Mesin pemotong dan lancip tali kawat baja seri RDQ, dengan kecepatan leleh tinggi dan mudah dioperasikan, dapat digunakan untuk melelehkan tali baja dengan berbagai dimensi, terutama tali elevator, tali min, kabel derek, dan tali baja berkualitas tinggi lainnya. Tali baja yang dilebur rapi dan halus dengan ujung berbentuk kerucut dan spiral. Mesin-mesin ini terutama diterapkan oleh produsen dan pelanggan tali baja. (misalnya Pelabuhan, dermaga, pembuat lift, dll.)

Fitur Produk:
1. Bentuknya cerdik dan nyaman untuk dipindahkan.
2. Dengan diameter leleh yang bervariasi, tali baja dapat dicairkan tanpa mengganti bagian apa pun dalam kisaran diameter yang ditentukan.
3. Mudah dioperasikan, tidak diperlukan kunci pas untuk perangkat pengencang, dan kepala pengelasan terlihat bagus.
4. Daya kerja rendah, hemat energi, dan aman digunakan.

+ Hubungi kami
  • Parameter
  • Deskripsi Lainnya
  • Kontak
Technical Data
Modus No. RDQ-1010
Nilai Daya (KW) 5KW
Rentang Terbakar 3-16mm
Dimensi (mm) 130kg
Berat 700x400x1200
Pengiriman 30 hari
Perusahaan
Jiangsu Xingtai Hydraulic Manufacturing Co., Ltd.
Jiangsu Xingtai Hydraulic Manufacturing Co., Ltd.
As Mesin Anil Tali Kawat Baja RDQ-1010 Manufacturers and Mesin Anil Tali Kawat Baja RDQ-1010 Company, Jiangsu Xingtai Hydraulic Manufacturing Co., Ltd. was founded in 1992 and is located in Taizhou City, Jiangsu Province, China. The company specializes in manufacturing hydraulic wire rope pressing machines, wire rope annealing and tapering machines, aluminum sleeves, and lifting clamps. Xingtai Hydraulic is equipped with advanced production facilities, strong technical capabilities, authoritative testing equipment, and a comprehensive quality management system.

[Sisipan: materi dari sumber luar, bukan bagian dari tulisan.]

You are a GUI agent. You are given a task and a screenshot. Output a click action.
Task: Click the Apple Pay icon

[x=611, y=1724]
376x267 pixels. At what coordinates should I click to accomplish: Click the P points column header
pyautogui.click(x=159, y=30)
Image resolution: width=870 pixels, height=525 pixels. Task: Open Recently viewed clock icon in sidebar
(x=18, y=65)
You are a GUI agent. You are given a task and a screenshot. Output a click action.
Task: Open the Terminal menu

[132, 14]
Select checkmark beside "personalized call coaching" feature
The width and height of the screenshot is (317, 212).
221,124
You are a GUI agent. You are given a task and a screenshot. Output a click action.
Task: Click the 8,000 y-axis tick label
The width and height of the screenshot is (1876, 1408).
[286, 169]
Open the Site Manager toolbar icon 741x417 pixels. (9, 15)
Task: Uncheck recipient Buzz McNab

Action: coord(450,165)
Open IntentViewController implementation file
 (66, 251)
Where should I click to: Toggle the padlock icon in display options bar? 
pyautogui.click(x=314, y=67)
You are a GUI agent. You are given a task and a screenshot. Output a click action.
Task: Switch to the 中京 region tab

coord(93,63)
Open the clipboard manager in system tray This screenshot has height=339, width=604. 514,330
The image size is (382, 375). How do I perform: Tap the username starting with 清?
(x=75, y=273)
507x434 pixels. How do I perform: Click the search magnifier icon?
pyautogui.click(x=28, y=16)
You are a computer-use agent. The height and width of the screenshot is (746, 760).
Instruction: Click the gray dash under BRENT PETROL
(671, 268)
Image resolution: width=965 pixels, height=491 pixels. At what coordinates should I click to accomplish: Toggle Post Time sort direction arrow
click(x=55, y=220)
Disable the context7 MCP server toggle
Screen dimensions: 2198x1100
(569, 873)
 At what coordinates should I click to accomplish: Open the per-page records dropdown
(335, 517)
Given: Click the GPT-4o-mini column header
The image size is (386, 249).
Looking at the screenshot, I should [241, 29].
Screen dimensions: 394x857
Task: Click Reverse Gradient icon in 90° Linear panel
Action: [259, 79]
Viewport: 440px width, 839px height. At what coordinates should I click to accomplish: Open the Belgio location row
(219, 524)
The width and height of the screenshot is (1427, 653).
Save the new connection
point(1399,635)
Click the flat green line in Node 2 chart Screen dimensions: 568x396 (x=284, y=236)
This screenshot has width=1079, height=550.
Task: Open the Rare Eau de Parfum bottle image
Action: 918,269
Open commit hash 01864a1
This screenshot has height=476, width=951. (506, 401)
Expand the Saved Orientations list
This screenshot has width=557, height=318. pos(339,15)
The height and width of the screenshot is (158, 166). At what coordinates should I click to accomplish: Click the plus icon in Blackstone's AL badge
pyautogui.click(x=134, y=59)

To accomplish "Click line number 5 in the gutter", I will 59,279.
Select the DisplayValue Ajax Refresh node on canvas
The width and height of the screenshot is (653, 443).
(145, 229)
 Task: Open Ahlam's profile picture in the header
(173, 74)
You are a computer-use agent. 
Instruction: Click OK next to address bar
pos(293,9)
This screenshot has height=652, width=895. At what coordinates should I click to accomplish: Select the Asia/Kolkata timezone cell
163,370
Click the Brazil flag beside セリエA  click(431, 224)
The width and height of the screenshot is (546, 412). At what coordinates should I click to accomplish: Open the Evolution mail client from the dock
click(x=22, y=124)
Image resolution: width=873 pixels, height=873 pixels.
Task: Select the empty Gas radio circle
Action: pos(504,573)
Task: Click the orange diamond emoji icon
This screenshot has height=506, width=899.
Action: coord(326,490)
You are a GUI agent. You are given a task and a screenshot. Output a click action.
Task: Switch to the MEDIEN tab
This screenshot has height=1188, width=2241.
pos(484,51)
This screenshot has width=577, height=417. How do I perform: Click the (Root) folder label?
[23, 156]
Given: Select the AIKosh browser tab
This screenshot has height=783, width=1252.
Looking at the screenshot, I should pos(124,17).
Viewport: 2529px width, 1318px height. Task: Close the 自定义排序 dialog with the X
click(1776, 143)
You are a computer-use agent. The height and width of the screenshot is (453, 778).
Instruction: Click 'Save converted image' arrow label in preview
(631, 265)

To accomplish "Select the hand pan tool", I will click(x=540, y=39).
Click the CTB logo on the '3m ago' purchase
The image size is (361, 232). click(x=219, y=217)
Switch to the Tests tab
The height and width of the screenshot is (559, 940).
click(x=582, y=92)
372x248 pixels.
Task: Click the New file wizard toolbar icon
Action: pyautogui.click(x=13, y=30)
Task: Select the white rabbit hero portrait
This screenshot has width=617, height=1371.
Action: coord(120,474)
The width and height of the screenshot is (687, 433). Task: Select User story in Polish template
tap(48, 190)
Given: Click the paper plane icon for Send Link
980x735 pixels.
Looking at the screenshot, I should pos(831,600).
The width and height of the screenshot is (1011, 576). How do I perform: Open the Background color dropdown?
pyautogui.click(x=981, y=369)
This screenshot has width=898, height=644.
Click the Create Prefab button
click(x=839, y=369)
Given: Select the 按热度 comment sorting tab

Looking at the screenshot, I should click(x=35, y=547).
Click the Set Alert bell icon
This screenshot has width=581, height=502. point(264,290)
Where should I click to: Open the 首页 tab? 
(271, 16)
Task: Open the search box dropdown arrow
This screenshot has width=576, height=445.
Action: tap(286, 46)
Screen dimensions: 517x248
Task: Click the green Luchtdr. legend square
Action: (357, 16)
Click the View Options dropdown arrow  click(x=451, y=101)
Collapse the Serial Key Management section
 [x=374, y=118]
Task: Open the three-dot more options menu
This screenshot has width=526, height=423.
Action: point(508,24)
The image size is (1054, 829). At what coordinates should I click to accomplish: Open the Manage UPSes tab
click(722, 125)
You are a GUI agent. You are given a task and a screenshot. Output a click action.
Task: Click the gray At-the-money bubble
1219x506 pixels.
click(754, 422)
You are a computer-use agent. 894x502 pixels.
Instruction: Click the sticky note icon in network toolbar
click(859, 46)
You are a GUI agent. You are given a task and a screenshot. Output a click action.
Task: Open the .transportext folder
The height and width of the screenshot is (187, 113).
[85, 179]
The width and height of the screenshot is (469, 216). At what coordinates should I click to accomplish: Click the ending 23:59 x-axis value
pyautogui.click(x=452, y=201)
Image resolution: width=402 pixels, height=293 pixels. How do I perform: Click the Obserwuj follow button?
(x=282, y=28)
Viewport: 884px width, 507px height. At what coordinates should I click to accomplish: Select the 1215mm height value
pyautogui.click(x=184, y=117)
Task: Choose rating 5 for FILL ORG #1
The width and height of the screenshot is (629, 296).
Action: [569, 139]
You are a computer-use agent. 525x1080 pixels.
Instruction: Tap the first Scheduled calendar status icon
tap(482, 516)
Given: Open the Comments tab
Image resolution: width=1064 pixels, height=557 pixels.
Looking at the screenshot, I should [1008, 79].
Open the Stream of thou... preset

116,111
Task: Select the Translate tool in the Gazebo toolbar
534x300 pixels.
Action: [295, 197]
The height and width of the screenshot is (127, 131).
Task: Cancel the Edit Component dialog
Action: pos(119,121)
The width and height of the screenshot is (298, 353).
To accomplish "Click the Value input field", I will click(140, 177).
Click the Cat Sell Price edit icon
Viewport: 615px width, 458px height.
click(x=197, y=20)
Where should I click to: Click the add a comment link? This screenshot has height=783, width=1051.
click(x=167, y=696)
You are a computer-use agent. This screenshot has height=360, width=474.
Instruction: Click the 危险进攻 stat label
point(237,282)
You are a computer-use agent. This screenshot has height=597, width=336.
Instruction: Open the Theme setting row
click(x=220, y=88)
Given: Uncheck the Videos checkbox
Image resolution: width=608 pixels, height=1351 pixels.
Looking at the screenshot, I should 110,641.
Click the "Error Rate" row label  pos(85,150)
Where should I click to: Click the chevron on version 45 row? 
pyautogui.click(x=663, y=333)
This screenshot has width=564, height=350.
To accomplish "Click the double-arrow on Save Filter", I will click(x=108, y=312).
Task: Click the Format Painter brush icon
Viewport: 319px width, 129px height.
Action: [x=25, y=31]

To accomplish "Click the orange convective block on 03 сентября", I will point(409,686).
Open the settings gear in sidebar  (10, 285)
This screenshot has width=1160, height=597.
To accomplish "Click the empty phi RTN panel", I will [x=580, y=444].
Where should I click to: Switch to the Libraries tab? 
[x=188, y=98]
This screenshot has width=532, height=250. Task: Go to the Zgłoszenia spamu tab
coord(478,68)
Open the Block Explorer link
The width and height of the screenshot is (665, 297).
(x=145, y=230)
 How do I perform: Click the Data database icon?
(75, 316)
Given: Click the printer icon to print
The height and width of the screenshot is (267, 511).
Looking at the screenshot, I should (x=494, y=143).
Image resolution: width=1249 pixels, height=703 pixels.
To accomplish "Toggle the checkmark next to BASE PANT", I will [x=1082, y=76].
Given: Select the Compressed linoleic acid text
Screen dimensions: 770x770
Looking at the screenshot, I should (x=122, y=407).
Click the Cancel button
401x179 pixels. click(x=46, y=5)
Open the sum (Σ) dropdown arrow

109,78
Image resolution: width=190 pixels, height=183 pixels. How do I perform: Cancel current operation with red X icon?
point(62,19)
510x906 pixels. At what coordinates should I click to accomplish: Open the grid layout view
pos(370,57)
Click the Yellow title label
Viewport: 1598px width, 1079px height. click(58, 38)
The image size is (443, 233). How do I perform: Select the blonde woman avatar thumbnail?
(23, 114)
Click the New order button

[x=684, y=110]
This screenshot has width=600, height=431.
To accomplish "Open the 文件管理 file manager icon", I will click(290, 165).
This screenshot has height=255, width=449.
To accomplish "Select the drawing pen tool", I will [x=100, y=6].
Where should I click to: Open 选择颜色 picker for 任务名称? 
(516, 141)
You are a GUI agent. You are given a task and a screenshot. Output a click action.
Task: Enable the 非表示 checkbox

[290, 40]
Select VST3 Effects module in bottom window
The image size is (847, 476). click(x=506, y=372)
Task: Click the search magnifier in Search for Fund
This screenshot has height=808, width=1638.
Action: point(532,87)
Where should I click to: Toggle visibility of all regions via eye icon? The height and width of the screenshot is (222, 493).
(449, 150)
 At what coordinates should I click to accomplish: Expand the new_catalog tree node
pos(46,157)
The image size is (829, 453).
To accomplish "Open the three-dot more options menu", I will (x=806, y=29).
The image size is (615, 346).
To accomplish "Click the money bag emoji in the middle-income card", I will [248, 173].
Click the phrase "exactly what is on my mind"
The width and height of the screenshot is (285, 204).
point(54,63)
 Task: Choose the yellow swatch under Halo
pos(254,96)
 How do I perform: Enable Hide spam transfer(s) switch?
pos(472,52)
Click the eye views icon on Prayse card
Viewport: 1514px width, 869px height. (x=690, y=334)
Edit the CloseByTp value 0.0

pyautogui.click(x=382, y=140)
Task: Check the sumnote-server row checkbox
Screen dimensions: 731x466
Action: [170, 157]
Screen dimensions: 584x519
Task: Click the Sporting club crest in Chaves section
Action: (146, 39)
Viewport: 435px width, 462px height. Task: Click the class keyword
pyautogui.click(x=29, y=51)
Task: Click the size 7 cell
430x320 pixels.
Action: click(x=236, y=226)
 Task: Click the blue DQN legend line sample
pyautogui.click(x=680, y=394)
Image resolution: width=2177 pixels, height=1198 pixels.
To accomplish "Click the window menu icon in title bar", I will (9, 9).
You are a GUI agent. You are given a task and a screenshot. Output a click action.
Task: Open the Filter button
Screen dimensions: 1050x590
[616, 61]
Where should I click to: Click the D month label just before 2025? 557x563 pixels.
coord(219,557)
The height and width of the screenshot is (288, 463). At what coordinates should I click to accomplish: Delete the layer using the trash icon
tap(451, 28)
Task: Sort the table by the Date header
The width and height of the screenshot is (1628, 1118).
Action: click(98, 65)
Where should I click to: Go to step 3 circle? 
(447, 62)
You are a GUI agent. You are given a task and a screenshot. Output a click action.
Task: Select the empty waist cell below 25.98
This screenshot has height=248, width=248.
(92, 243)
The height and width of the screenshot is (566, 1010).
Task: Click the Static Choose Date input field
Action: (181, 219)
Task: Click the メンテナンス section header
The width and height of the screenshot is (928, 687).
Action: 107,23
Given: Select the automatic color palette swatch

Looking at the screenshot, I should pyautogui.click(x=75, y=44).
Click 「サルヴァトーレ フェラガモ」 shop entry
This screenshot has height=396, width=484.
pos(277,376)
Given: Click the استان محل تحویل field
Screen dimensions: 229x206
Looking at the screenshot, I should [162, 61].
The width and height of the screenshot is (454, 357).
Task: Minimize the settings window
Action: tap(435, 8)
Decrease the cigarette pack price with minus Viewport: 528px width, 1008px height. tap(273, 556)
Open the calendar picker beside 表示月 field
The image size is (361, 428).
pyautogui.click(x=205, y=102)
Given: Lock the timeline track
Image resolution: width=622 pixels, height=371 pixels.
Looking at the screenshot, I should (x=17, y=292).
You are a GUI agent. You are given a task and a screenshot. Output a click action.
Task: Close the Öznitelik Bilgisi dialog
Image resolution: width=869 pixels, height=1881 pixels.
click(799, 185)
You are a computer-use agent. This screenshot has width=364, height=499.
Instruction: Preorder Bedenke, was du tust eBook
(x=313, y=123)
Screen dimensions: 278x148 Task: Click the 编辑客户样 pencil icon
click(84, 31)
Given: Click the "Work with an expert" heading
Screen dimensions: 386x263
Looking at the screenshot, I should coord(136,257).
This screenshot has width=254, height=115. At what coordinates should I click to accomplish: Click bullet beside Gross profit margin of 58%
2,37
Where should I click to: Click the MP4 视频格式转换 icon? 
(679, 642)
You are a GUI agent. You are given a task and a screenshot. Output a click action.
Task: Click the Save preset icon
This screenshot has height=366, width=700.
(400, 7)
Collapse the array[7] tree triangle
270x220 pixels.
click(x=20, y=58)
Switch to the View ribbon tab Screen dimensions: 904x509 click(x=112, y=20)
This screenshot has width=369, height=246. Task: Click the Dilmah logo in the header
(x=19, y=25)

Komponen swaging mesin Hidraulik Xingtai ditempa dari baja paduan berkekuatan tinggi. Badan mesin dibuat dari satu blok material, memastikan integritas struktural dan masa pakai yang lama. Sistem hidraulik kami menggunakan sistem pasokan oli pompa tekanan ganda, yang memungkinkan pergerakan cepat ke atas dan ke bawah sekaligus memastikan proses pengepresan yang mulus. Desain ini secara signifikan meningkatkan kualitas pengepresan dan efisiensi produksi.

Mesin Hidrolik Xingtai telah diekspor ke berbagai negara, antara lain Inggris, Australia, Belanda, Latvia, Malaysia, Thailand, India, Rusia, Botswana, Polandia, dan lain-lain.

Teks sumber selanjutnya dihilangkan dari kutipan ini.